Reserves captured by earnings tax

reserves earnings tax

SMSFs with reserves are unlikely to be able to use those funds to pay the proposed higher earnings tax and will have them allocated to members when assessing the tax.

SMSFs with reserves will probably not be able to use those funds to pay any additional tax bills arising from government plans to introduce a 30 per cent tax on the earnings of superannuation balances above $3 million, an SMSF technical expert has predicted.

Smarter SMSF chief executive Aaron Dunn said reserves have probably been considered by the government when applying the tax to SMSFs as the ATO had already raised concerns about their use.

“People have said to me we may be able to use reserves and the ATO put out an SMSF Regulator’s Bulletin [SMSFRB 2018/1] on the use of reserves and their concerns with those,” Dunn revealed during a recent online presentation.

SMSFRB 2018/1 noted the ATO “expected that the use of reserves by SMSFs will be in limited circumstances and only for specific and legitimate purposes” and “some SMSFs may implement strategies utilising reserves that are designed to circumvent restrictions imposed in the superannuation and income tax legislation”.

According to Dunn the Labor Party had in the past proposed a proportionate attribution of reserves back to members within SMSFs and this type of move was likely to resurface.

“What we see with a lot of this stuff that we are seeing now is that it is not new.

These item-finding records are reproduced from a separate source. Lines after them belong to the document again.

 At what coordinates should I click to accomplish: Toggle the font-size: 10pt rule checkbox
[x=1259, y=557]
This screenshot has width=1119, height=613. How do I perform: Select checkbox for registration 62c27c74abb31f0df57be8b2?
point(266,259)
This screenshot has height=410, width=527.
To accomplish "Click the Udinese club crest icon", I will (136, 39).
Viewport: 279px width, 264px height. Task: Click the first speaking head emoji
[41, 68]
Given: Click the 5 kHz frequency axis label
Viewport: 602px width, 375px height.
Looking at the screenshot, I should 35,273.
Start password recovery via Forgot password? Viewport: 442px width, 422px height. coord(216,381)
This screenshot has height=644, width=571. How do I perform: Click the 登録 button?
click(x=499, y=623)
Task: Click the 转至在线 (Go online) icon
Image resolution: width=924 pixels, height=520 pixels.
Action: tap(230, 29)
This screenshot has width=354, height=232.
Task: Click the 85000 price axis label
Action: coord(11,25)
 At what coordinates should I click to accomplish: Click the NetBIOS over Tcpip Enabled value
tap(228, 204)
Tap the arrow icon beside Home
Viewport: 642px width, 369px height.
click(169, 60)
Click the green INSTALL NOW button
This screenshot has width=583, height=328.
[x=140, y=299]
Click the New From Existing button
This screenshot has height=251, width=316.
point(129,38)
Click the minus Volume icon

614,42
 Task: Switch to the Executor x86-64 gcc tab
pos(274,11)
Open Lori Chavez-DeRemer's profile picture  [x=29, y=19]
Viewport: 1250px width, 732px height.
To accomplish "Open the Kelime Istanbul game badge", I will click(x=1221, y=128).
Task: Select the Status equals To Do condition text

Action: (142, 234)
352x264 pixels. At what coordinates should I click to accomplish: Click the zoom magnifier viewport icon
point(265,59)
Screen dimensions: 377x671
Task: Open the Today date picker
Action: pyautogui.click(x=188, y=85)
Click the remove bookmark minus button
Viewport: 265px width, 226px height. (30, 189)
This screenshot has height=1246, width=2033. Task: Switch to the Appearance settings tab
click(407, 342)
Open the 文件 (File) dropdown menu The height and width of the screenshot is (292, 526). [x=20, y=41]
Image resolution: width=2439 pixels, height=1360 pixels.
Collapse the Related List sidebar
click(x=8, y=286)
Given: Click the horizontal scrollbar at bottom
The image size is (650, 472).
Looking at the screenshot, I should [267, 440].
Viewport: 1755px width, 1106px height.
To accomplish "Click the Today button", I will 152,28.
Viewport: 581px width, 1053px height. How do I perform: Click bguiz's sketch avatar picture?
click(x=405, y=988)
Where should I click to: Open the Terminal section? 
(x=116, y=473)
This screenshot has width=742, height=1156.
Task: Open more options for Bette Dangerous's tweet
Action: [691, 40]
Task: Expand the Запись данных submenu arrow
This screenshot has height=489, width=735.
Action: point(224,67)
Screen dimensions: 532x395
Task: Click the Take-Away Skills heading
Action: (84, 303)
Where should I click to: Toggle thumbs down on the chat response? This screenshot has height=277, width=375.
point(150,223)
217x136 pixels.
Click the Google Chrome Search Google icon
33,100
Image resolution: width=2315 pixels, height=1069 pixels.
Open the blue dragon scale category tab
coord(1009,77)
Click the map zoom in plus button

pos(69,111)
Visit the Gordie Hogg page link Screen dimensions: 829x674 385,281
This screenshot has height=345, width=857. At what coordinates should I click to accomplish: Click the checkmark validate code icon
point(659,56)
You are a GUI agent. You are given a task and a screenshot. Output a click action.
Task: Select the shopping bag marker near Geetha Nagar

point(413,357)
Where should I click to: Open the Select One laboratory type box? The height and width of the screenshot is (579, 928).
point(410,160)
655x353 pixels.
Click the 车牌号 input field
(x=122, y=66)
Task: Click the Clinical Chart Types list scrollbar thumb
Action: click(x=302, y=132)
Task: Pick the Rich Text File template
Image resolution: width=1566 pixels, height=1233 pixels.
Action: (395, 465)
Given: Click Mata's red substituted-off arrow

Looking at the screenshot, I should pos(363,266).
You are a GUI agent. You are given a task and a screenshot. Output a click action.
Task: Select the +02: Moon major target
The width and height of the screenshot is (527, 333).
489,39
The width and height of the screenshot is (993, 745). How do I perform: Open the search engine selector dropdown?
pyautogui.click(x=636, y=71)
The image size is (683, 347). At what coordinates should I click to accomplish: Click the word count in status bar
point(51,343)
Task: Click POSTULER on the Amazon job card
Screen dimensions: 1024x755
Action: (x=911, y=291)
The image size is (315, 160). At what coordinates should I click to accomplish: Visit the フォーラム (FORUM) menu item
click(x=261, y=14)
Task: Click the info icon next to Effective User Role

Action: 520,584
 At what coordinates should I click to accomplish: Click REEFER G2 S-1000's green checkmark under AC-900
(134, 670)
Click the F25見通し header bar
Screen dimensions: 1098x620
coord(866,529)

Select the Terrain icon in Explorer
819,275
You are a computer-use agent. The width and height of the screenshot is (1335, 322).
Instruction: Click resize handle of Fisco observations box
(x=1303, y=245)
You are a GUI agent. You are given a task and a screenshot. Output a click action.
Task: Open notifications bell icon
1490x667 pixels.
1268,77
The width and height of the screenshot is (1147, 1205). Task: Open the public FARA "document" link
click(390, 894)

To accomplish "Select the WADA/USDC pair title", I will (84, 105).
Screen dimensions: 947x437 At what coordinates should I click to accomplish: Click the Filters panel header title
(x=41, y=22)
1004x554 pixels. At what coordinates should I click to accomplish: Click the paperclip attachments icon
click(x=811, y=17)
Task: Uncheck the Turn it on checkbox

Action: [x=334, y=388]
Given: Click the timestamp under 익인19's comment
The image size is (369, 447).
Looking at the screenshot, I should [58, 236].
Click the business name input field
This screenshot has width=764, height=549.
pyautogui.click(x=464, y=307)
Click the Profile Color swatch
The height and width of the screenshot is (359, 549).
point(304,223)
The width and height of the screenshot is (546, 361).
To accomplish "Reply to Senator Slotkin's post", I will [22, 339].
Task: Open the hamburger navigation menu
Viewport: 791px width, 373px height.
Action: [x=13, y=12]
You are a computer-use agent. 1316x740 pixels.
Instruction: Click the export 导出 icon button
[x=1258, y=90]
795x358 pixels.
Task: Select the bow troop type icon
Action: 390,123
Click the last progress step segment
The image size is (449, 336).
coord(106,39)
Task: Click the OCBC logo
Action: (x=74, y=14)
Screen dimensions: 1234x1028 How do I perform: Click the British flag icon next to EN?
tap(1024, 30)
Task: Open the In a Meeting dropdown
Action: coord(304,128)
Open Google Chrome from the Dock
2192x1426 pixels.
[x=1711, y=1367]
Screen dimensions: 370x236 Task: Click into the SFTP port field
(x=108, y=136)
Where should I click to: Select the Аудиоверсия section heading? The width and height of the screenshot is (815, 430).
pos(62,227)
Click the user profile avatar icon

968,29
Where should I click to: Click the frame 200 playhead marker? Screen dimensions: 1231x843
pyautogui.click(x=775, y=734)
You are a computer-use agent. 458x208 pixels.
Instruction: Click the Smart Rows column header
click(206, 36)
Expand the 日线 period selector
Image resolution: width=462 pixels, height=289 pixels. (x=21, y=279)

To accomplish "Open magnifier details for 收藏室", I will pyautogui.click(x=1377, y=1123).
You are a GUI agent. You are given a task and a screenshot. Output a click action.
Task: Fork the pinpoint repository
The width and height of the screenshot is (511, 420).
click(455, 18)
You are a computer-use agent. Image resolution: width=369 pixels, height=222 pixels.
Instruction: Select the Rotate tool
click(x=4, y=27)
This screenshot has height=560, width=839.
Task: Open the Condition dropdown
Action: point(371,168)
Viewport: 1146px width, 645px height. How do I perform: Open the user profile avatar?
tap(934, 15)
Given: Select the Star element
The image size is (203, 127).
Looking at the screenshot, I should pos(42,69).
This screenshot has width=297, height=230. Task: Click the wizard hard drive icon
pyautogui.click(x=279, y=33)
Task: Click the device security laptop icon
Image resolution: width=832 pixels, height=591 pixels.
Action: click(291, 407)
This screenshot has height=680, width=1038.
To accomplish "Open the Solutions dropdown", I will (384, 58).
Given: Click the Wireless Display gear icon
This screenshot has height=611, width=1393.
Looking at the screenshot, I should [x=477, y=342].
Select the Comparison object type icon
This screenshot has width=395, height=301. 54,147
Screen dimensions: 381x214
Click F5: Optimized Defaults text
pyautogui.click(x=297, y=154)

These are things that Treasury pull off the shelf of what they have looked at in the past, blow the dust off it and kind of reconfigure it,” he said.

“The concept we have got now around this $3 million threshold was looked at in the context of fund earnings previously as part of the proposal that was cut by government in 2016 -2017, when the coalition [government] introduced the $1.6 million cap, so these things always float around.

“With reserves, I would suspect that we will see an actual proportionate attribution of any reserves within a SMSF back to individuals so that we don’t see individuals trying to attribute earnings to a reserve to avoid having to pay that tax bill.”